Nick Hopkins and Ian Traynor, UK Guardian: “Mass surveillance programmes used by the US and Britain to spy on people in Europe have been condemned in the “strongest possible terms” by the first parliamentary inquiry into the disclosures, which has demanded an end to the vast, systematic and indiscriminate collection of personal data by intelligence agencies. The inquiry by the European parliament’s civil liberties committee says the activities of America’s National Security Agency (NSA) and its British counterpart, GCHQ, appear to be illegal and that their operations have “profoundly shaken” the trust between countries that considered themselves allies. The 51-page draft report, obtained by the Guardian, was discussed by the committee on Thursday. Claude Moraes, the rapporteur asked to assess the impact of revelations made by the whistleblower Edward Snowden, also condemns the “chilling” way journalists working on the stories have been intimidated by state authorities. The report also:
- Calls on the US authorities and EU states to prohibit blanket mass surveillance activities and bulk processing of personal data.
- Deplores the way intelligence agencies “have declined to co-operate with the inquiry the European parliament has been conducting on behalf of citizens”.
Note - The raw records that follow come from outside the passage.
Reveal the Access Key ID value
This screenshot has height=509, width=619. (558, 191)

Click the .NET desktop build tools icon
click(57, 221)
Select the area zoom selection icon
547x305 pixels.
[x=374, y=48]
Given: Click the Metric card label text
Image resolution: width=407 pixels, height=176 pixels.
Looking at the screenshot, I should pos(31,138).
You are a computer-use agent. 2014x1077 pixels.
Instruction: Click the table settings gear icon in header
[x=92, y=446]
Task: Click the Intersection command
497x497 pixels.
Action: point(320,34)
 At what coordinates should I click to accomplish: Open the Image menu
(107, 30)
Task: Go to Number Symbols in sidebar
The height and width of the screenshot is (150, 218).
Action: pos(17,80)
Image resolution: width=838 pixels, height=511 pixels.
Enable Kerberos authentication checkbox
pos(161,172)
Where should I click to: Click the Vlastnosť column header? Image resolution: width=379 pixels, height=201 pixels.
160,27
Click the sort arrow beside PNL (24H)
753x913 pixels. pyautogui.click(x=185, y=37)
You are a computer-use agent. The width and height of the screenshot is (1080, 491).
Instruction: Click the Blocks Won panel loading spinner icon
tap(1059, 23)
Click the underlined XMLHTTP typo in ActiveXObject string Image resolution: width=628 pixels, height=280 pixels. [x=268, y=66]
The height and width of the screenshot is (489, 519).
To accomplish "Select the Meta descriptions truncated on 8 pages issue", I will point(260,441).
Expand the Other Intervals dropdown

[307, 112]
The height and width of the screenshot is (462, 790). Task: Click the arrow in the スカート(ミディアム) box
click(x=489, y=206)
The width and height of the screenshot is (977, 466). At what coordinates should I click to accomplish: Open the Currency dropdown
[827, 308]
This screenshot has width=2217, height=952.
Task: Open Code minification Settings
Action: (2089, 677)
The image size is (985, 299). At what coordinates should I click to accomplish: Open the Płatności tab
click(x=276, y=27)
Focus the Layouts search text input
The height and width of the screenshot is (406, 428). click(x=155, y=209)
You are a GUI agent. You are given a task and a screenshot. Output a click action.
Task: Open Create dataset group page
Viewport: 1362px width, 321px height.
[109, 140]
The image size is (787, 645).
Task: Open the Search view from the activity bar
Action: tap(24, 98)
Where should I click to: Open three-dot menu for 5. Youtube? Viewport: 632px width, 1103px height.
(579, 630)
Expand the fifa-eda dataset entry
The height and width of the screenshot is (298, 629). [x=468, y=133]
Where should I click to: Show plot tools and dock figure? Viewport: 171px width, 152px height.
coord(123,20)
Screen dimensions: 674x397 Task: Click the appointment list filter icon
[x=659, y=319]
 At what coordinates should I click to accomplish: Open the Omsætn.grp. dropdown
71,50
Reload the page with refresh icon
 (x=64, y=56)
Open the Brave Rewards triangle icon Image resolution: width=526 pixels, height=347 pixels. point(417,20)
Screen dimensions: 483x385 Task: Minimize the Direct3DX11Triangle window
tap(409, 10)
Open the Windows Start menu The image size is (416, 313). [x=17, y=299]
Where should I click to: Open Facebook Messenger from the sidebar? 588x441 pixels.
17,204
- Insists mass surveillance has potentially severe effects on the freedom of the press, as well as a significant potential for abuse of information gathered against political opponents.
- Demands that the UK, Germany, France, Sweden and the Netherlands revise laws governing the activities of intelligence services to ensure they are in line with the European convention on human rights.
- Calls on the US to revise its own laws to bring them into line with international law, so they “recognise the privacy and other rights of EU citizens”.”